Stagnansi memiliki beberapa tingkat berdasarkan acuan kondisi mental dan sosial mereka yang mengalaminya. Umumnya dimulai dengan tingkat kebosanan yang bertambah dan repetisi terhadap suatu aktifitas yang terasa semakin sering. Kualitas hasil pekerjaan tak ada peningkatan dan boleh dibilang “ngikutin SOP doank..”. Kontribusi terhadap sosial berkurang dan interaksi hanya sebatas rutinitas yang harus dijalani. Pada tingkatan yang paling parah, kualitas hidupnya tidak bertambah baik dan cenderung monoton. Kebutuhan sosial mulai terabaikan dan rutinitas hanya sebatas pemenuhan kebutuhan hidupnya sendiri.

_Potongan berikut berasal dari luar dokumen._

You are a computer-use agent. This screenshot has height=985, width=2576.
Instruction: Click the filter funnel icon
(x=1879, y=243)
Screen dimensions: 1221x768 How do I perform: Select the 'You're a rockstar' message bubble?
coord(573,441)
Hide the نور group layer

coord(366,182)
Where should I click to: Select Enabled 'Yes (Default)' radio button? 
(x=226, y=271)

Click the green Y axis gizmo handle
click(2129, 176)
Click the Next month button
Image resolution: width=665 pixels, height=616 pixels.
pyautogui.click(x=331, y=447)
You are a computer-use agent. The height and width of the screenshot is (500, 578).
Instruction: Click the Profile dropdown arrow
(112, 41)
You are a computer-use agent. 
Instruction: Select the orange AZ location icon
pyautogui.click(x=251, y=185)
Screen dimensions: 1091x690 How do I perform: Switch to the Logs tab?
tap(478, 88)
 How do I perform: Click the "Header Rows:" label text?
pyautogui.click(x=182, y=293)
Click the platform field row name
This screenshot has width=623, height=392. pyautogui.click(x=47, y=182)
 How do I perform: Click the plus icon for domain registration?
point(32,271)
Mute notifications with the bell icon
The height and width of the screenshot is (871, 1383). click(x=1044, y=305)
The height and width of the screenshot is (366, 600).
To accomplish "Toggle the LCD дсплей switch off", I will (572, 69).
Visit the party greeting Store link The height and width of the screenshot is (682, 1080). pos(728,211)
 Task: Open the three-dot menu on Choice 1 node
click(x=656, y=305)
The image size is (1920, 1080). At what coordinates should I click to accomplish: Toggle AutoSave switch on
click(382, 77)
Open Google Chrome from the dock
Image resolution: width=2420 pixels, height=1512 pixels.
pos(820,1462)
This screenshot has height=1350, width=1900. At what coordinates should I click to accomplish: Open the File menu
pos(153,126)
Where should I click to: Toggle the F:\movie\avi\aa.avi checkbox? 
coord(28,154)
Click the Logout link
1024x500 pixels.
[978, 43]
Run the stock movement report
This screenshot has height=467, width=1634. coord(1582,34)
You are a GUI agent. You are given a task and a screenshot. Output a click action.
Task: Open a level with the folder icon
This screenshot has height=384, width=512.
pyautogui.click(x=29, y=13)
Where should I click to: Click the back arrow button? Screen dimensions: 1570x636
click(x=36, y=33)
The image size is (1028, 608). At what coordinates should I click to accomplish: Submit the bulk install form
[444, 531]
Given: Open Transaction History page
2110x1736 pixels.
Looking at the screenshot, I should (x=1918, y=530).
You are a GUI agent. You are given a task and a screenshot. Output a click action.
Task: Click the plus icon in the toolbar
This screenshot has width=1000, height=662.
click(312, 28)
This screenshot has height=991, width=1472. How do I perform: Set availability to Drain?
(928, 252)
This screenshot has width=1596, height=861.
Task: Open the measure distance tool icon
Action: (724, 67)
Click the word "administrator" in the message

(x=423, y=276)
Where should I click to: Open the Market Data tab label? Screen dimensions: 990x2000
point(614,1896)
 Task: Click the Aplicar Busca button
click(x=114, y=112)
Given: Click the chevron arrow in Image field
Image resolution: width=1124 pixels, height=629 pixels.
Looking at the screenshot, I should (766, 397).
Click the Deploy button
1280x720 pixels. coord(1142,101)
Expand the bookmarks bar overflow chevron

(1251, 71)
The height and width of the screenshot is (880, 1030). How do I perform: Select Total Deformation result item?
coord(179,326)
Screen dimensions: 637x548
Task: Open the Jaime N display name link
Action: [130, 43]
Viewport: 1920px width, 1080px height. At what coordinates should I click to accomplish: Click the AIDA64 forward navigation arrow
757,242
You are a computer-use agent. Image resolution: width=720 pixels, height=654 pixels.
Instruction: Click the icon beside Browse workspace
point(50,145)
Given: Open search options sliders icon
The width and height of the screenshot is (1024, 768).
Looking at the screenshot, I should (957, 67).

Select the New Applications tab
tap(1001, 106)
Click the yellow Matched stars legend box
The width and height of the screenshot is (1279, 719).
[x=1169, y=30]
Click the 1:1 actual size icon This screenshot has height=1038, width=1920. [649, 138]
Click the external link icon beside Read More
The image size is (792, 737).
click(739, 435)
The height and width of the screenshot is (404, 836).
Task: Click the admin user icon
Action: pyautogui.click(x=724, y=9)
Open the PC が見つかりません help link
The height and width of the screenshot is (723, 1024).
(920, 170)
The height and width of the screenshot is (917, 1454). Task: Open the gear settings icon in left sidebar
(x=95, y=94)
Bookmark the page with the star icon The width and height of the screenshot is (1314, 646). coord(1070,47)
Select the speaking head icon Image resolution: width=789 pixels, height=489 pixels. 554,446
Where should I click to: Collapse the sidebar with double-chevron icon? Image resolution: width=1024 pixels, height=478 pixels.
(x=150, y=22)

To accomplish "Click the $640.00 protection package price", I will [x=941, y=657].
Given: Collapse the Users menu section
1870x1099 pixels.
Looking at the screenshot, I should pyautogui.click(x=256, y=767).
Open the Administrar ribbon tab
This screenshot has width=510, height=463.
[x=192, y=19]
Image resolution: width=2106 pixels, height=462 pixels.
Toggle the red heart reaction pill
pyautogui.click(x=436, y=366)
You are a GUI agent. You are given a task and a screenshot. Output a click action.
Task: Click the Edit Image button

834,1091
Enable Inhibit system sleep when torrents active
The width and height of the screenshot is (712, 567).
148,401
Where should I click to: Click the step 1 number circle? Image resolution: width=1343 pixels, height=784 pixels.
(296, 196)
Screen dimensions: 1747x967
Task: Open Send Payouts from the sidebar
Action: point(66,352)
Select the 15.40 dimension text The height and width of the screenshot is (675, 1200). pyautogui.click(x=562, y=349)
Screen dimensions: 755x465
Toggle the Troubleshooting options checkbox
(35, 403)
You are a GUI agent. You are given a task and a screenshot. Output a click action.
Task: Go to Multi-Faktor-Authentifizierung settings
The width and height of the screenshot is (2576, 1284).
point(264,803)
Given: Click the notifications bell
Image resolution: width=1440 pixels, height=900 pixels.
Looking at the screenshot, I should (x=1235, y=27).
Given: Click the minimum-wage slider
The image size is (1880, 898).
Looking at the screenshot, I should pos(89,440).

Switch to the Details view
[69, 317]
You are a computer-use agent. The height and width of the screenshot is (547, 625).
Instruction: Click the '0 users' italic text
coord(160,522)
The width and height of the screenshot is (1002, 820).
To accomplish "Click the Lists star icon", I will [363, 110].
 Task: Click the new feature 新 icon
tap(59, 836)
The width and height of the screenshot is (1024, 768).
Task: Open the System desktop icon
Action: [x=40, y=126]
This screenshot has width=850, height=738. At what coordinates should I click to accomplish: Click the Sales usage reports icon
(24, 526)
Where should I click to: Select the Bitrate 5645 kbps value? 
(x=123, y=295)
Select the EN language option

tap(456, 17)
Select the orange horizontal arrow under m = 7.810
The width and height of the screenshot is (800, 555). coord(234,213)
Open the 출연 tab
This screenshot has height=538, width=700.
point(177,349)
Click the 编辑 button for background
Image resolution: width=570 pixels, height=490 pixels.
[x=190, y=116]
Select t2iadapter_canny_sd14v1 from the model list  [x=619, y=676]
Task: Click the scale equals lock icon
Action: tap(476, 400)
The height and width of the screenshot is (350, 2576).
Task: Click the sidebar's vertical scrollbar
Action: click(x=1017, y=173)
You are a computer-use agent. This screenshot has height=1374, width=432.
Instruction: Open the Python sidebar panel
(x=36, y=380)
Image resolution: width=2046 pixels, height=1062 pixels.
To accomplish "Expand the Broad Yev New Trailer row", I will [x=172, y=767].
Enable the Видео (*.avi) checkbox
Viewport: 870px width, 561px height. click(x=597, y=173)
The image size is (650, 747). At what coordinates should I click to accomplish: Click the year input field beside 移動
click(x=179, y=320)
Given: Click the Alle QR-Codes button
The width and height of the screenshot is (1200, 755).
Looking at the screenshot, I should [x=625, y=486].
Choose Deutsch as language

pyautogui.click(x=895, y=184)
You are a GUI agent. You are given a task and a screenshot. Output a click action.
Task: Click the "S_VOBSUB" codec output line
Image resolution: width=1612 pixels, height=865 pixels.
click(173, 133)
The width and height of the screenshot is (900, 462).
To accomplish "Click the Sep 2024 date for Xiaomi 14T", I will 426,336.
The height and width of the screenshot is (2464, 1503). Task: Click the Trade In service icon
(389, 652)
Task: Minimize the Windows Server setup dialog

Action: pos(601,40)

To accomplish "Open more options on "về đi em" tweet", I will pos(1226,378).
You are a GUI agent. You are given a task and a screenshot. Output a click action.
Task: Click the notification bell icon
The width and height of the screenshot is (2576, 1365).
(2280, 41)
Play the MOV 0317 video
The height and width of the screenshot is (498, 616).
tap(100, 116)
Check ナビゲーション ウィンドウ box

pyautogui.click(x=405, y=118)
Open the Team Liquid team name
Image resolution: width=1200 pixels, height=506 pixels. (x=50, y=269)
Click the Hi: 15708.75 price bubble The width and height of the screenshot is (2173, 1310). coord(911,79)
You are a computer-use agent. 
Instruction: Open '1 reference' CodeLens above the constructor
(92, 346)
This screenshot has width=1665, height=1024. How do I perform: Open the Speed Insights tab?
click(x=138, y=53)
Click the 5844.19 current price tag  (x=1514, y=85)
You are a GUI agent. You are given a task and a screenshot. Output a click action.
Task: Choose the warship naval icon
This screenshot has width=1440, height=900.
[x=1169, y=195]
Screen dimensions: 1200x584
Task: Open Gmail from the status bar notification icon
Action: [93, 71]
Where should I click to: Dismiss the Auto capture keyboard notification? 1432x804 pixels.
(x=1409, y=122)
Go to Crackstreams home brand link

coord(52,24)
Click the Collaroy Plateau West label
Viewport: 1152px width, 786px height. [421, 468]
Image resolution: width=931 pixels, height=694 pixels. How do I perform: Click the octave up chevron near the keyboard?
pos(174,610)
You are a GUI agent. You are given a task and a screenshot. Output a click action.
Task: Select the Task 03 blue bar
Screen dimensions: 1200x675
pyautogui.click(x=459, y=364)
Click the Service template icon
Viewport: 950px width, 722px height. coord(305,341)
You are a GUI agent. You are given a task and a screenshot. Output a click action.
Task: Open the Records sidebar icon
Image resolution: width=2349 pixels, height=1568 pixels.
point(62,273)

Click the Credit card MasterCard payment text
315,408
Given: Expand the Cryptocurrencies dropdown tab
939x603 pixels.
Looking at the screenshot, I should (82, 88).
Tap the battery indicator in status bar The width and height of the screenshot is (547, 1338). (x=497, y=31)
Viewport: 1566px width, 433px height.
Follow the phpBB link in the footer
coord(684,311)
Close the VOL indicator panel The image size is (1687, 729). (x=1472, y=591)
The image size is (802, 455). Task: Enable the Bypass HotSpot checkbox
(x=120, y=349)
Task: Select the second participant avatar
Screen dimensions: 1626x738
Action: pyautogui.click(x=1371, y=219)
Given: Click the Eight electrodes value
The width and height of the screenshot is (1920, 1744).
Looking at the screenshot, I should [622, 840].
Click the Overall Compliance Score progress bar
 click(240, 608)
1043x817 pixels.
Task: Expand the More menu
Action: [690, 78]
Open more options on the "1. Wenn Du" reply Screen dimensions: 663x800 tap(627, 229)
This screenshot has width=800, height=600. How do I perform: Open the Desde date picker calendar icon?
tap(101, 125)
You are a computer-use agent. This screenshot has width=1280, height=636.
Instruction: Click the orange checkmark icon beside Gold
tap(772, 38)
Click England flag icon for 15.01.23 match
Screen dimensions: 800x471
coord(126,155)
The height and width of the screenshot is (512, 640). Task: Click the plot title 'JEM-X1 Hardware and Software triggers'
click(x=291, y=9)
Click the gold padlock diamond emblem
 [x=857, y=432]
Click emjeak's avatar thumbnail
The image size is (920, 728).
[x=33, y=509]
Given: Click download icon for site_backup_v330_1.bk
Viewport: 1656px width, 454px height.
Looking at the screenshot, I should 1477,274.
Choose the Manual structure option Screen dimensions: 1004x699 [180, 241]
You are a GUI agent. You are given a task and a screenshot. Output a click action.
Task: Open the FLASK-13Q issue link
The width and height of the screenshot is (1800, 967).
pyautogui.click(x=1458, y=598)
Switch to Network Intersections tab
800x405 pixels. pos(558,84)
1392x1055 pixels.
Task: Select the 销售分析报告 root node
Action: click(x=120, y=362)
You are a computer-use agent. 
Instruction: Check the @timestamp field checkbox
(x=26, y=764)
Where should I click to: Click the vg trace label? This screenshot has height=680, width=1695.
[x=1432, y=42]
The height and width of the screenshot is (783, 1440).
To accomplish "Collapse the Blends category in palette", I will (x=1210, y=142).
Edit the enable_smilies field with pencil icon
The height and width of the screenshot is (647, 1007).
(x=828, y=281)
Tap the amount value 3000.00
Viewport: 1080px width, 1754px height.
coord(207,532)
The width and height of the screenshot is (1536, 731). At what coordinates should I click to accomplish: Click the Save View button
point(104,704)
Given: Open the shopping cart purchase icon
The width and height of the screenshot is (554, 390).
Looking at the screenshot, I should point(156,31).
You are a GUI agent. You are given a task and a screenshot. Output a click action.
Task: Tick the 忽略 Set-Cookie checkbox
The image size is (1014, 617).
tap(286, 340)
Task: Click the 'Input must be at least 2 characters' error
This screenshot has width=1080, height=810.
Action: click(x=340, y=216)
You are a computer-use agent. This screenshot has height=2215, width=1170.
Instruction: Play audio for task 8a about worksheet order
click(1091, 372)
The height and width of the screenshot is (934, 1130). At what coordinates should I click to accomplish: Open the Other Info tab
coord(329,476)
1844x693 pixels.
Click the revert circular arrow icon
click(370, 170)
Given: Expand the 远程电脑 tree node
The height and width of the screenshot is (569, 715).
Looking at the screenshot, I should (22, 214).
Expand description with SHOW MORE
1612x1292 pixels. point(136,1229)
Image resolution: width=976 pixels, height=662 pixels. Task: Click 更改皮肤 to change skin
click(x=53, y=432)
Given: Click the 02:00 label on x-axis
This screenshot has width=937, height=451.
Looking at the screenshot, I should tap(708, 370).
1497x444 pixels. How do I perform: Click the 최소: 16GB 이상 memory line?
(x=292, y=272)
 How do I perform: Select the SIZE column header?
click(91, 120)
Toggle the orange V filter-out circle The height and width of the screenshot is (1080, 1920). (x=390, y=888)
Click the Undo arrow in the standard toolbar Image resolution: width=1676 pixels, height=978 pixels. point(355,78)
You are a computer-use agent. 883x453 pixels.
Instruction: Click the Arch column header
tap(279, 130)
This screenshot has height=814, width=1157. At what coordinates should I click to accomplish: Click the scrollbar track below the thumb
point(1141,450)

Mengacu kepada paragraf di atas, saya meluangkan waktu menilik sejenak keseharian saya. Dengan besar hati, saya menikmati fakta bahwa saya dibesarkan dalam kultur keluarga jawa yang realistis, yang menghargai kerja dan memahami apresiasi terhadap kerja. Ironisnya, kultur Jawa dimana saya dibesarkan cenderung menstimulasi pemikiran saya menjadi Chaos. Terutama dengan petuah2 para sesepuh yang berbunyi “Urip Rasah Ngoyo” (Hidup Jangan Ngotot) dan“Alon alon waton kelakon” (Pelan-pelan asal terlaksana), yang kalo boleh saya interpretasikan sebagai kondisi yang steady(mendekati stagnan) atau kondisi dengan sedikit progress pada tingkatan yang sangat lambat. Saya hanya mengerti bahwa Budaya dekat dengan Bahasa, andaikata demikian,

“Apakah selama ini masyarakat dalam kultur saya menikmati stagnansi….?”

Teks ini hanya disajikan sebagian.